You barely noticed me that first year. I’d see you pass in the hallways and stare longingly at your eyes while they were focused on someone else. I dated other boys, but still I day dreamed of you. I knew I was too quiet for you. Or rather, too naïve. I wasn’t ready for a boy like you, and you knew it. You were constantly chatting a friend up, or with a girl at their locker (actions ranging from flirting to flat out making-out). I cursed those girls. What was it they had, that I didn’t? They were boisterous, they flaunted their curves, they were confident - the opposite of me.

Over the years, I dated all types of boys - weird, nerdy, but also some jocks. I even dated boys within “your circle”. You started to talk a little more to me then, and every time that happened I remember trying to act like you were the last thing on my mind. But I’m pretty sure my pits perspired and I blushed a spotty red every time you spoke to me.

There would be times you’d tease me because you knew I was still very innocent (or was that all in my head?). I even asked my friends if they had crushes on you. I couldn’t be the only one that felt this way.

“No way.”

“He’s a jerk.”

“Gross.”

Then I did find one girl that also had a massive crush on you, and strangely enough, we bonded over it. That strong bond was probably due to the fact that we knew neither of us had a chance with you, thus eliminating any competition between us.

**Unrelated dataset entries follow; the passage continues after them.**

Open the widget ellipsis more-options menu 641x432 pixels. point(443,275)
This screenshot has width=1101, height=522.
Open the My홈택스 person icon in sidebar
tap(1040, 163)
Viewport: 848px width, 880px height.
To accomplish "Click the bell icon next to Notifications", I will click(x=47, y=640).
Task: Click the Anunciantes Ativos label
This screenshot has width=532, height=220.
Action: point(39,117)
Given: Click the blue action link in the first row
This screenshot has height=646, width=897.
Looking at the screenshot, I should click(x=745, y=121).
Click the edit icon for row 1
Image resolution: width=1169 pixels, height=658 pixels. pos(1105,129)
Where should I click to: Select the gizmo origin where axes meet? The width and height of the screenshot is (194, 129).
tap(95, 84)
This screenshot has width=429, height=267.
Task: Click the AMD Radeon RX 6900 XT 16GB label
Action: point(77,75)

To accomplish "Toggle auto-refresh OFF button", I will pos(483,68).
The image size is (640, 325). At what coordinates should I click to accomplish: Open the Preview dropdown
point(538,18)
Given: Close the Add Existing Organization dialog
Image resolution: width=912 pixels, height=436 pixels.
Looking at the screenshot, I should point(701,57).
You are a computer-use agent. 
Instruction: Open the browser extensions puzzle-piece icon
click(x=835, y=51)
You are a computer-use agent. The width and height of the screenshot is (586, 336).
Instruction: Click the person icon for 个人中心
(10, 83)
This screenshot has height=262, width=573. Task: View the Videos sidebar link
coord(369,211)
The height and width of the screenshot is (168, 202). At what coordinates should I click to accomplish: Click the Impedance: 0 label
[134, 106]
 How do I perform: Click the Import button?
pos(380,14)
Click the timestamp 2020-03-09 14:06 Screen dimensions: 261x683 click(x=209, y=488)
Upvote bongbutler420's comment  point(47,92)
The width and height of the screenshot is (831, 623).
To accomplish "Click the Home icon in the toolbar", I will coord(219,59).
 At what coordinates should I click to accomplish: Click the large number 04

“Did you see his hair today? It’s a brighter green.”

“Oh, I definitely noticed. It makes his eyes stand out more.”

Then we’d continue to eat lunch under the tree and gaze out over the campus lawn, thinking what shade of green you’d dye your hair next.

Eventually, I had to accept I was never going to intimately know you. It was incredibly difficult given that all my daydreaming for the past couple of years, day in and day out, starred you. I got by somehow. You remained on that pedestal, but were moved to a room with a sign that read “Do Not Touch”. A sign meant mostly for me. I survived high school pining for you, but you wouldn’t break my heart until after we graduated.

Back in the recess of my mind, in that dark room, your pedestal was collecting dust. It was there nonetheless and fate had it so that we went to the same college. I was, of course, excited we would continue to be in close proximity to one another, but my hopes of us ever becoming what we were in my dreams were slowing flickering away. That is, until one night my friend invited me over to watch a movie with his friends and you happened to be his roommate.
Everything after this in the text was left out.